_TEXTE EXTRAIT_.
En 1875, le grand médecin légiste était alors parvenu au terme de sa carrière.

Quel effroi rétrospectif, quelle tristesse durent le saisir, lorsque la découverte de ces poisons nés de la mort lui révéla combien d’erreurs il avait pu commettre.
Il avait trouvé du poison; il pensait avoir touché du doigt le crime.
Mais l’empoisonneuse n’était que la Nature surprise en son labeur de décomposition.

Tardieu ne s’était jamais trompé. Il avait subi les ignorances de la science.

Il en sera toujours ainsi. Si savant soit-il, un savant ne peut savoir que tout ce qui se sait à son époque. Il s’en rend compte et, devant la justice, il emploie volontiers cette formule de haute modestie: “Dans l’état actuel de la science, je crois pouvoir affirmer telle ou telle chose”. Mais de cette réserve philosophique nul ne tient compte.
“Voilà ce qui me paraît être la vérité”, dit le savant.
“Voilà la certitude”, traduit la foule ignorante, oublieuse de “l’éternel voyage” de la science.

Extrait de l’ouvrage “Les erreurs judiciaires et leurs causes” de Maurice Lailler et Henri Vonoven (1897).

Sur la terre, tantôt sable, tantôt savane,
L'un à l'autre liés en longue caravane,
Échangeant leur pensée en confuses rumeurs,
Emmenant avec eux les lois, les faits, les mœurs,
Les esprits, voyageurs éternels, sont en marche.
L'un porte le drapeau, les autres portent l'arche ;
Ce saint voyage a nom Progrès. De temps en temps,
Ils s'arrêtent, rêveurs, attentifs, haletants,
Puis repartent. En route ! ils s'appellent, ils s'aident,
Ils vont ! Les horizons aux horizons succèdent,
Les plateaux aux plateaux, les sommets aux sommets.
On avance toujours, on n'arrive jamais.
Victor Hugo — Les Châtiments

4 réflexions sur « L’éternel voyage de la science »

  1. Ha la science ! et la technique…

    Dans les années 80, quand les premiers PC sont apparus c’était une révolution. Ils tournaient, si je me souviens bien avec une horloge à 4,77 MHz… ça fait sourire d’y repenser.

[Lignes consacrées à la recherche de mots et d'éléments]
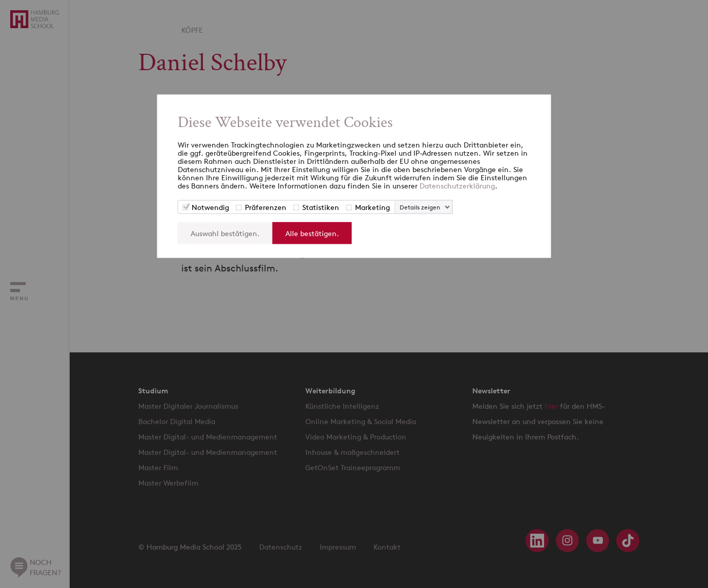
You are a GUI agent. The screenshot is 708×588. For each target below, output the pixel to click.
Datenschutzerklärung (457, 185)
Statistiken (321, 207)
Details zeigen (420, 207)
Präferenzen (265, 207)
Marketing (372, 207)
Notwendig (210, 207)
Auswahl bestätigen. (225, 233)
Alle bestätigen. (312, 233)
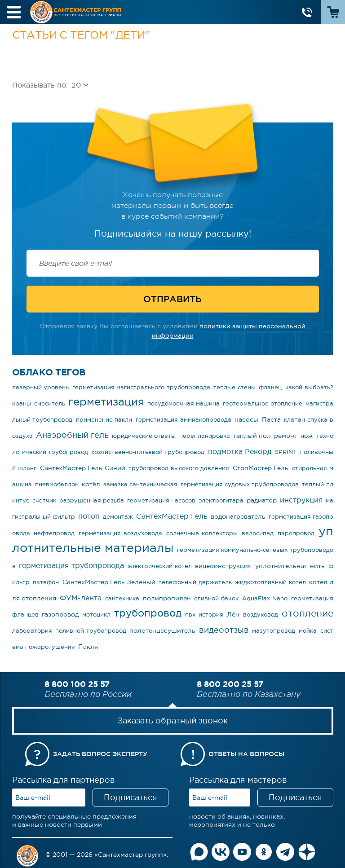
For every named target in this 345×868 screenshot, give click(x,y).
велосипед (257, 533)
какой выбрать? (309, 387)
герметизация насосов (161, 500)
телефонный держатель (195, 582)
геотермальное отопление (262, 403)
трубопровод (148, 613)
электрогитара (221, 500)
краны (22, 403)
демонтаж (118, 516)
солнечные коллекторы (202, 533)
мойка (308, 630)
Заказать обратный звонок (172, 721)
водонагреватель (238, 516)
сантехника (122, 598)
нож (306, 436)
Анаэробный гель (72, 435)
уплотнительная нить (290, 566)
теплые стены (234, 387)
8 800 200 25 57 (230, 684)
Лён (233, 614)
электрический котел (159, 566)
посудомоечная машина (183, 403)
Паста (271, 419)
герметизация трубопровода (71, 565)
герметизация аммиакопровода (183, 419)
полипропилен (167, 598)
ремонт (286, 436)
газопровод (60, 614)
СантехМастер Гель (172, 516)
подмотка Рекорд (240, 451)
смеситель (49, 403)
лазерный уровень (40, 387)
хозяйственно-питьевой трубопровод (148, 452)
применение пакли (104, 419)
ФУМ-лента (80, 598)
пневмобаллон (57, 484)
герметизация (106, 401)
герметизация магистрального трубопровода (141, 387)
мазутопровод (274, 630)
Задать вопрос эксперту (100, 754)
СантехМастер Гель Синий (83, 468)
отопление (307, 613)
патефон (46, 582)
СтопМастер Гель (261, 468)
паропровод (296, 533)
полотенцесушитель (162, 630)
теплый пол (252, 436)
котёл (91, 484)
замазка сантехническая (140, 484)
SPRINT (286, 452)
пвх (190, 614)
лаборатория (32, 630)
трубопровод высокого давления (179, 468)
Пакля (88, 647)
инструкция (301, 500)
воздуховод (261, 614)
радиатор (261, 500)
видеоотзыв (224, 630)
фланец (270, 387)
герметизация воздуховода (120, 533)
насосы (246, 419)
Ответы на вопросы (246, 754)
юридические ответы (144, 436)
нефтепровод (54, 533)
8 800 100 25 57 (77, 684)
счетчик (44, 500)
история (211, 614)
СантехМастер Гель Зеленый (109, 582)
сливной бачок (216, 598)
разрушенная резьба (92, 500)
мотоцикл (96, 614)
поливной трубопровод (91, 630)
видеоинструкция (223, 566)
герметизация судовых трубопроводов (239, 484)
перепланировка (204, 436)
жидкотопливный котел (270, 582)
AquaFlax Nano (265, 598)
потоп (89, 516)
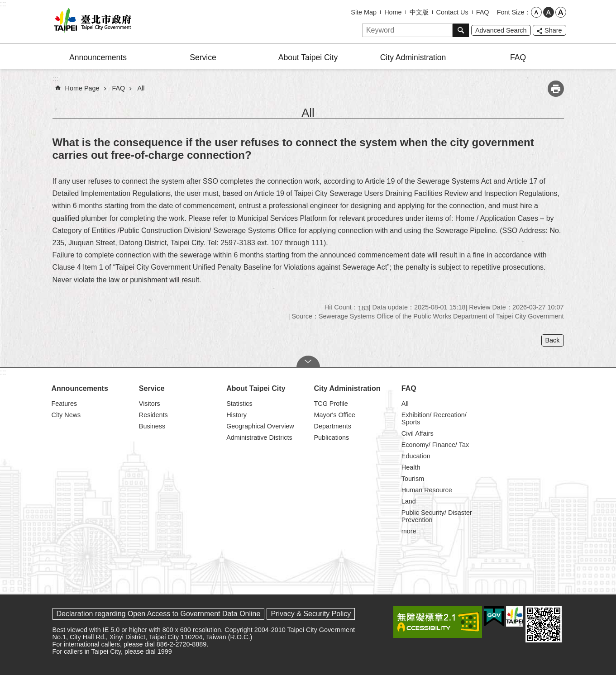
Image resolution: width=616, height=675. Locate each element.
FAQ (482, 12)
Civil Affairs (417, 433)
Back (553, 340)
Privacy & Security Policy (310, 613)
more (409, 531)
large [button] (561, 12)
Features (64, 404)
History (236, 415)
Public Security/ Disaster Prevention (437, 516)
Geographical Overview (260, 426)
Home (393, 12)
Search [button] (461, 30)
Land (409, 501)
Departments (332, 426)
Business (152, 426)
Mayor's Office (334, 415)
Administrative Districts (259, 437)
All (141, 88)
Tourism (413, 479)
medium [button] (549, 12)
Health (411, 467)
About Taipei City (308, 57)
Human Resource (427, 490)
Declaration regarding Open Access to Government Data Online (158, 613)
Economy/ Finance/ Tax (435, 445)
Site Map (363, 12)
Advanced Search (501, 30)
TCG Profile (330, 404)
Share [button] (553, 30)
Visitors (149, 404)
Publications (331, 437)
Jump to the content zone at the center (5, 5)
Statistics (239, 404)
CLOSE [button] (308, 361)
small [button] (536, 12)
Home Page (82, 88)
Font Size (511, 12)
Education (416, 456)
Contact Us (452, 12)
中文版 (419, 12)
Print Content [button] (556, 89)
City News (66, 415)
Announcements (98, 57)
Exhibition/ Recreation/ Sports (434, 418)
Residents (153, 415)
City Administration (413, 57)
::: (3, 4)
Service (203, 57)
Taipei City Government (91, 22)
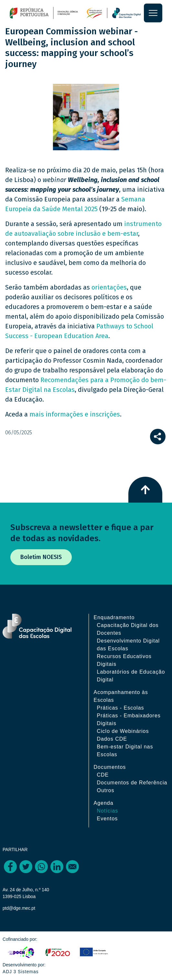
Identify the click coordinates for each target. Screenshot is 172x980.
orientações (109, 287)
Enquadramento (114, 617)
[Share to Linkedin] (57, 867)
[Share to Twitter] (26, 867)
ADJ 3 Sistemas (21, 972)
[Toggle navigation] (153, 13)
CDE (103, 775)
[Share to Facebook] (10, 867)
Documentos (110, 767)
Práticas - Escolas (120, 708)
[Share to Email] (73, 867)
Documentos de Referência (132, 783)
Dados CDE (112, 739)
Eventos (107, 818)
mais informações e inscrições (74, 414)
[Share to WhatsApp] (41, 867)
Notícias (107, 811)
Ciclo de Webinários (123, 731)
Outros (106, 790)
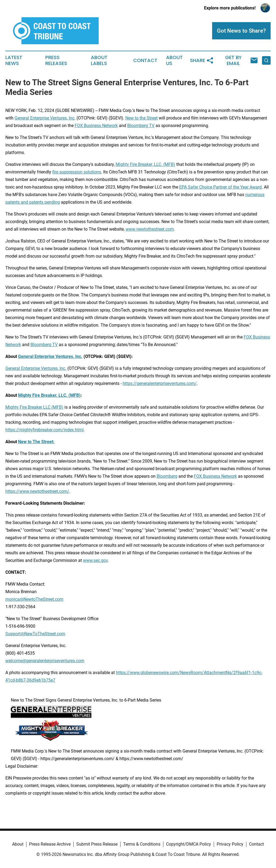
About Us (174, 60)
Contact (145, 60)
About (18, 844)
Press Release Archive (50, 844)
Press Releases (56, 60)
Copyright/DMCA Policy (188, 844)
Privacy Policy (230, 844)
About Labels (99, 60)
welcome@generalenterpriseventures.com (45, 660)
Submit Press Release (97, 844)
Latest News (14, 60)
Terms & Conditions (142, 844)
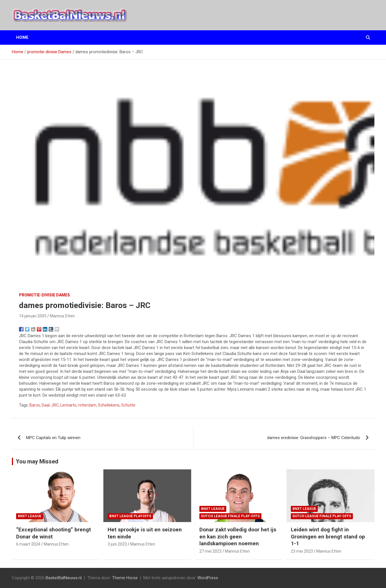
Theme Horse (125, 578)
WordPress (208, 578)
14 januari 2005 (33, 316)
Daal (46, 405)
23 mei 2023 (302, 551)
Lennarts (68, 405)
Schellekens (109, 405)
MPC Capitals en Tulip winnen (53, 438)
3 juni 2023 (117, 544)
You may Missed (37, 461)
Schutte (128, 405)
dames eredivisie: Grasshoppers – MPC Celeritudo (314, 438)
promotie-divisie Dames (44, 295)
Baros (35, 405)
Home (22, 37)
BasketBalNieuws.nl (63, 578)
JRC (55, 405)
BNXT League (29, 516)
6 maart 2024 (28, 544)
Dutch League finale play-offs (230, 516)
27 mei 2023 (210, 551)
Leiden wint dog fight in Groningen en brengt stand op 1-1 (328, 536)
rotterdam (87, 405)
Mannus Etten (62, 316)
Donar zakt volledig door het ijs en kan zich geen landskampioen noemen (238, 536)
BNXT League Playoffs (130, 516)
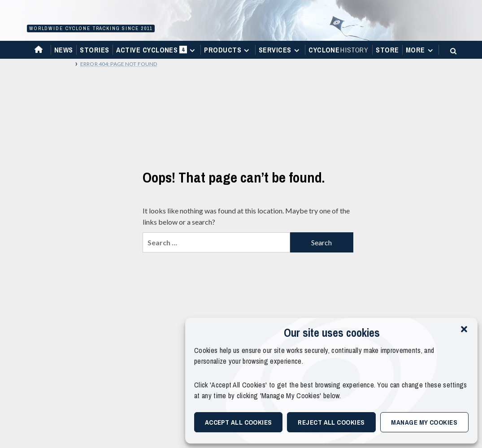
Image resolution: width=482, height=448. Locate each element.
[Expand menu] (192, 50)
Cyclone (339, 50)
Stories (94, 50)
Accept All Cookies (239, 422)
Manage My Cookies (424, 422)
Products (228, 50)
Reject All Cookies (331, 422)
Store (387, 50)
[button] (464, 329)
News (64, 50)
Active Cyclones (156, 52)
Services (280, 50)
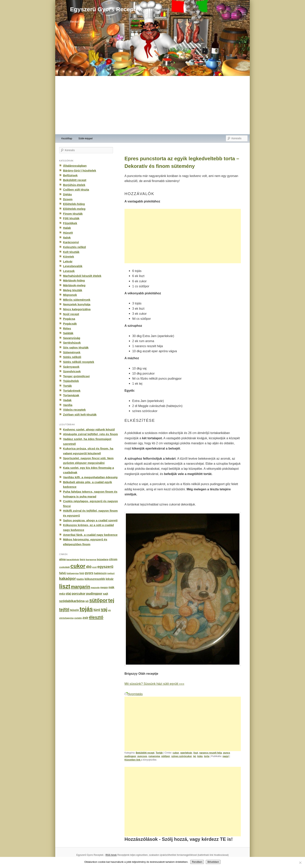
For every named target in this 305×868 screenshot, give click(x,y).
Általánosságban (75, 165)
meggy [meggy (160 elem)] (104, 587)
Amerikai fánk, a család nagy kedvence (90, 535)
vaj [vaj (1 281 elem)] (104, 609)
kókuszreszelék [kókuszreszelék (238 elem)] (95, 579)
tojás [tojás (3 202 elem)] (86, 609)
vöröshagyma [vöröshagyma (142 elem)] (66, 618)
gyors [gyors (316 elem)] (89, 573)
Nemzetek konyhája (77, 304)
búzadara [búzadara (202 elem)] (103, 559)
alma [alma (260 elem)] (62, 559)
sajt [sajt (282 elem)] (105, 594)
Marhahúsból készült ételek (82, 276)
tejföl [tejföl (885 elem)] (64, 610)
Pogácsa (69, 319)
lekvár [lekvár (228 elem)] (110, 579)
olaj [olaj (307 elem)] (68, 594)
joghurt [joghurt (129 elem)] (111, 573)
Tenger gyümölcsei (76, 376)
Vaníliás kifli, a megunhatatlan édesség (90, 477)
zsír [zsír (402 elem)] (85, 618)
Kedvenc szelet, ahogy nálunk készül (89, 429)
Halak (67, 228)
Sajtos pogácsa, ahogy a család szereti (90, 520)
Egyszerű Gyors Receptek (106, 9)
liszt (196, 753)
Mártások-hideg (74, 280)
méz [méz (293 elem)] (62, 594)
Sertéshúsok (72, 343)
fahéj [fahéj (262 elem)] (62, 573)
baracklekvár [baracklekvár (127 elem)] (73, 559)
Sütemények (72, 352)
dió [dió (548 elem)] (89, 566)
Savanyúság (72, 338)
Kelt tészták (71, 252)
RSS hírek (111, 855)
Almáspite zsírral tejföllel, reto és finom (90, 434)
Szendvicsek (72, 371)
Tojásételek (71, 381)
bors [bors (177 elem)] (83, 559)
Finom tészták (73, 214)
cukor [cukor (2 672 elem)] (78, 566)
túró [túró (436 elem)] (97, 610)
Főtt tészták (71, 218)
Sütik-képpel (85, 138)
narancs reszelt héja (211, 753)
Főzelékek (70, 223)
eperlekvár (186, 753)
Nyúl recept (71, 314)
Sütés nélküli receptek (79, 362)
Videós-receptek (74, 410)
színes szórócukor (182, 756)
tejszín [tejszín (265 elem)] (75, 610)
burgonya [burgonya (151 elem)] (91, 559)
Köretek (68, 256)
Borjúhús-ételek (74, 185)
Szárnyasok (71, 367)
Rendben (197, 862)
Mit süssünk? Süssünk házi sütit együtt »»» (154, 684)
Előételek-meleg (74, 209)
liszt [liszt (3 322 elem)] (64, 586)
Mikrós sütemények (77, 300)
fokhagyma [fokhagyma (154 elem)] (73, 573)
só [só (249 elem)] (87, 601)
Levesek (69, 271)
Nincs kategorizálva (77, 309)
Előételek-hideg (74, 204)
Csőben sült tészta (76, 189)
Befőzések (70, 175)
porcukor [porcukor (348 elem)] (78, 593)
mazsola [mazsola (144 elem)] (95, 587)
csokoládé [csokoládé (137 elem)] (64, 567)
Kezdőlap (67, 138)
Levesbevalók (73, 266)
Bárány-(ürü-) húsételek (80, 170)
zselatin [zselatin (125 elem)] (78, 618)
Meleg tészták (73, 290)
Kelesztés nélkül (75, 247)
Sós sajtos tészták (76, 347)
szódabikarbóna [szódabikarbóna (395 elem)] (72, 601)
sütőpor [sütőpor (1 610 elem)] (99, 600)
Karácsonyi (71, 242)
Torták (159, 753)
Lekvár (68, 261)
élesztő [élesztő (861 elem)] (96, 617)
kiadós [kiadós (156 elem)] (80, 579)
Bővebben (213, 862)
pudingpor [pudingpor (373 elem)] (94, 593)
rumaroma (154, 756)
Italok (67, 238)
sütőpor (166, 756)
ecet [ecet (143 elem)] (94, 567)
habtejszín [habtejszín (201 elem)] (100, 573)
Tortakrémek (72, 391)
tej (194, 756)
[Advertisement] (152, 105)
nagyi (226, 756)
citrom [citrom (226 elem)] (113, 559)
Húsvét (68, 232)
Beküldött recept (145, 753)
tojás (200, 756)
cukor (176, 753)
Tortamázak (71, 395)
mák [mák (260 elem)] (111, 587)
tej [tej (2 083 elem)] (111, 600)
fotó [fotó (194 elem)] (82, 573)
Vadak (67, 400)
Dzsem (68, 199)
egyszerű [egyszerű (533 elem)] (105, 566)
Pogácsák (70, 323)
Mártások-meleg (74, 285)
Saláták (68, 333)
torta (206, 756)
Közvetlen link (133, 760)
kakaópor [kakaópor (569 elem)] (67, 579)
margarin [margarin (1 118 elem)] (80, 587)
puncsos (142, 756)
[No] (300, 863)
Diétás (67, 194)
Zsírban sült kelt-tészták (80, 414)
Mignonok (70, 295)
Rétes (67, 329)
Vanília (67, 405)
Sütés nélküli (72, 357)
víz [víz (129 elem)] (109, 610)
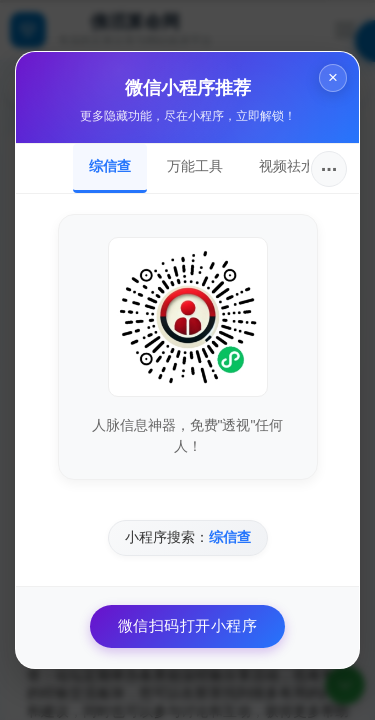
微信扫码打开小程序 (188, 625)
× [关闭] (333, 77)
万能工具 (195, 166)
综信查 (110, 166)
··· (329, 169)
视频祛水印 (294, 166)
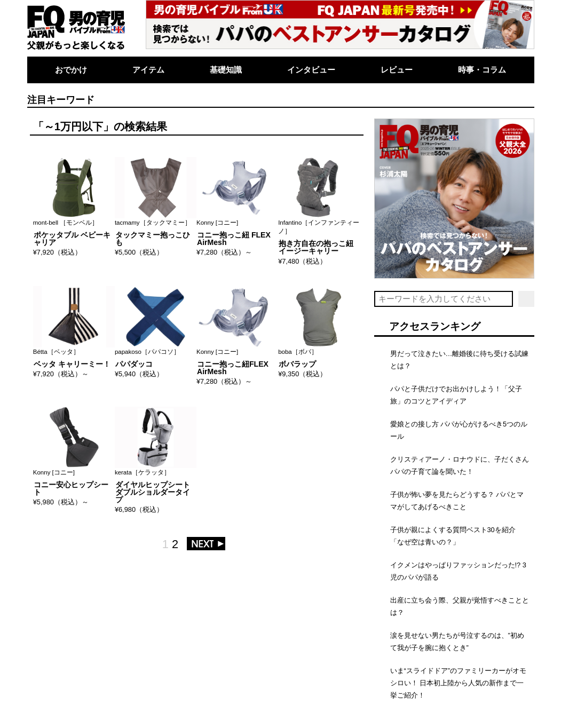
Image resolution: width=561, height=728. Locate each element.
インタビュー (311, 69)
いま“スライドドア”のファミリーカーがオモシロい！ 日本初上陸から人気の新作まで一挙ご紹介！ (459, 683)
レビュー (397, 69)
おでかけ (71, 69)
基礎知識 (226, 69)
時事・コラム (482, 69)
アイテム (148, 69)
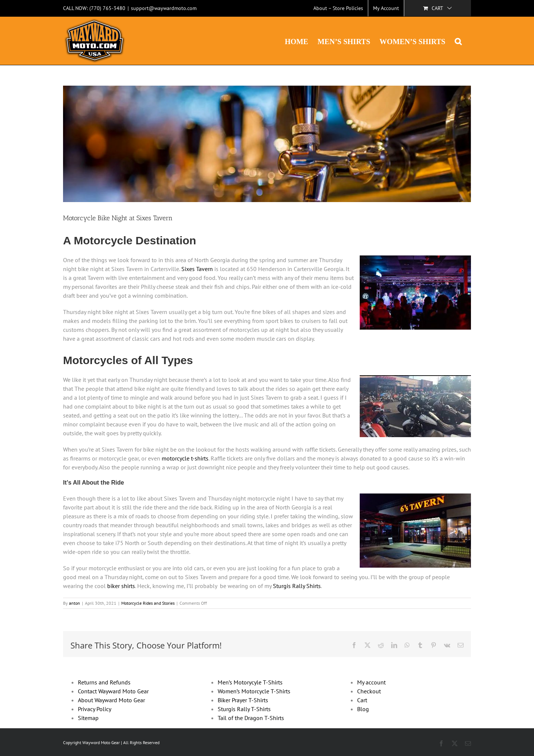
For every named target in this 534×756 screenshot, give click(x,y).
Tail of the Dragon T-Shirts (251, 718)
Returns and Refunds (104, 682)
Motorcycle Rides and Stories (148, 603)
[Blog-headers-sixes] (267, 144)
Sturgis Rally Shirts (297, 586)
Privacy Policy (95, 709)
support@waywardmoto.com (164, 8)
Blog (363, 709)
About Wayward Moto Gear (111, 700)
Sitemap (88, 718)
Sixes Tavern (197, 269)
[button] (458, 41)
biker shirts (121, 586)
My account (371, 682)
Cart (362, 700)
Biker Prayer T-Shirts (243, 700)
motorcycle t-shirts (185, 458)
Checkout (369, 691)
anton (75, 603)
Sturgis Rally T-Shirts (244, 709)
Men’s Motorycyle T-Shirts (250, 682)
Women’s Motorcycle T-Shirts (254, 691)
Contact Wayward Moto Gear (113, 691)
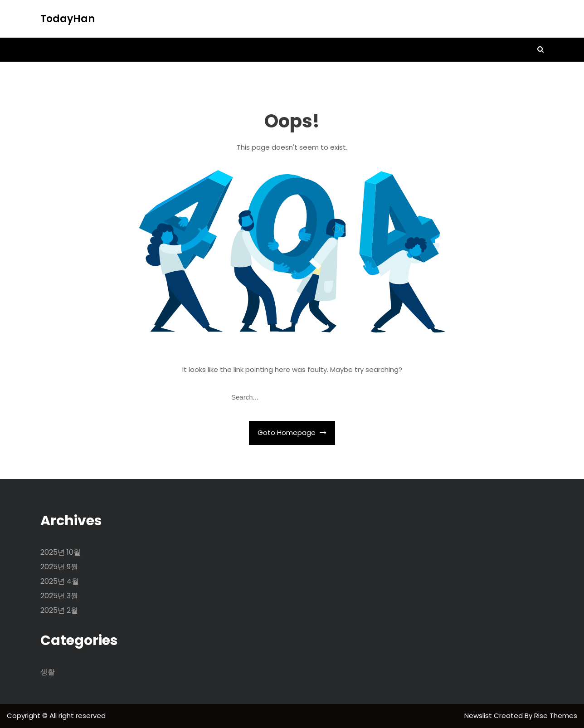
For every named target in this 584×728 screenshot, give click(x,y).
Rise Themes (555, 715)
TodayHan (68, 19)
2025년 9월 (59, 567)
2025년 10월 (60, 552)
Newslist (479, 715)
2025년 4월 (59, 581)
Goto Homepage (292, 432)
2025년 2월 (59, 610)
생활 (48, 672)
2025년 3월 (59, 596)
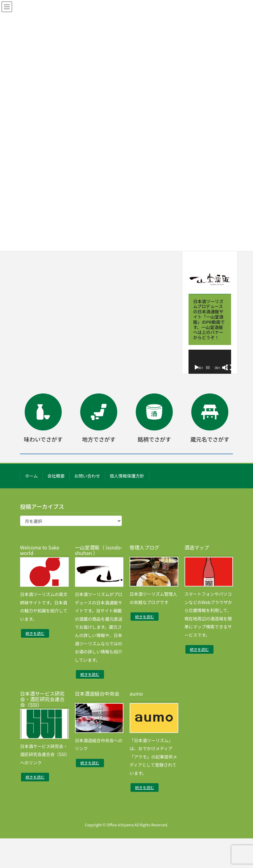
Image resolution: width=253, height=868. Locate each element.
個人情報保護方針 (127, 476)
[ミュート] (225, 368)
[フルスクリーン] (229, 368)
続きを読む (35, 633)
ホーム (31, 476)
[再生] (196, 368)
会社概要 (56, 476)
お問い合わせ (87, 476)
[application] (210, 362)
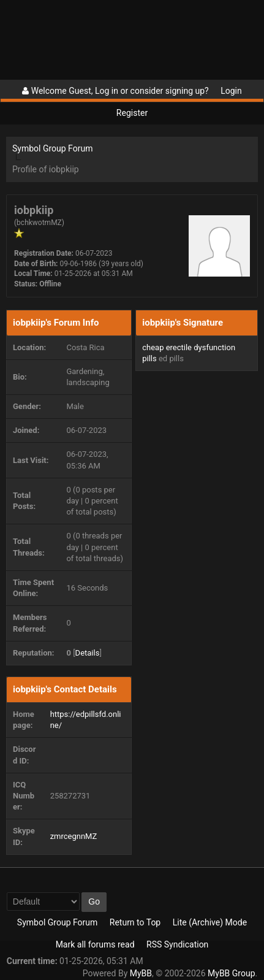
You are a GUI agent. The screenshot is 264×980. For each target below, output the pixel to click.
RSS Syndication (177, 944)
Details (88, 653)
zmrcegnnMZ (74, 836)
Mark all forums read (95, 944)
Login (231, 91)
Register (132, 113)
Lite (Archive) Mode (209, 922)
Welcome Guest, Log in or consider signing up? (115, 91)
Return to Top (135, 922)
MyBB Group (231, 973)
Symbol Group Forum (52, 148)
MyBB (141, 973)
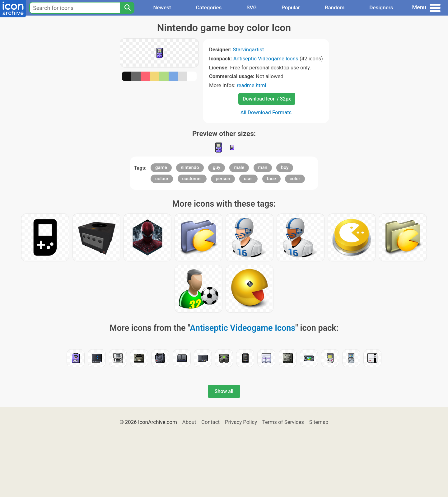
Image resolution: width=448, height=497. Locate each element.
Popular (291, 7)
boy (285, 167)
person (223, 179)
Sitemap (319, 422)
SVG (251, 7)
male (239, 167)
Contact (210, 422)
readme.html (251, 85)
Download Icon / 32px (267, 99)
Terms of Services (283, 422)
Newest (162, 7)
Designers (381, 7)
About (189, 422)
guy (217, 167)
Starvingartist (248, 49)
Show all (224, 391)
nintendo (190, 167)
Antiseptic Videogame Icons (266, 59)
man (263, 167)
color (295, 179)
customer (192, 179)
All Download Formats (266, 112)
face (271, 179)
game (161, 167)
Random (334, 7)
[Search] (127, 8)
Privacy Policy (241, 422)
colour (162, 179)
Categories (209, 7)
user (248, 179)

_OBJET DE L'EXERCICE_. Poursuivez le texte sur l'éternel voyage de la science à partir de sa dernière phrase. Ces lignes ne servent à rien pour l'exercice.

_RÉPONSE RÉDIGÉE_.
    La technique a vite évoluée et chaque nouveau modèle d’ordinateur qui sort relègue le précédent dans les oubliettes du passé.

    Aujourd’hui quand j’allume (ou que j’éteind) mon pc portable équipé de w….s, j’ai le temps, le temps, le temps, de repenser à mon premier pc !
    Comme quoi tout est relatif comme dirait Albert, et même si tout va toujours plus vite, on a encore le temps d’attendre.

  2. Heu… mille excuses Zythome, la joie de voir un nouveau billet m’a fait oublié les règles élémentaires de politesse. Donc d’abord Bonjour. Je suis très heureux de pouvoir lire un billet sur un sujet passionnant.

    “L’éternel voyage de la science”.
    C’est un peu comme cette théorie scientifique qui dit qu’une fusée qui part dans l’espace en gardant une trajectoire toujours absolument droite finit forcément par revenir à son point de départ !

  3. Bonjour Zythome, quel excellent article, j'aimerais avoir votre position sur les expertises psychologiques, qui le plus souvent reposent sur des théories de psychanalyse ? Quid de la science dans tout cela ?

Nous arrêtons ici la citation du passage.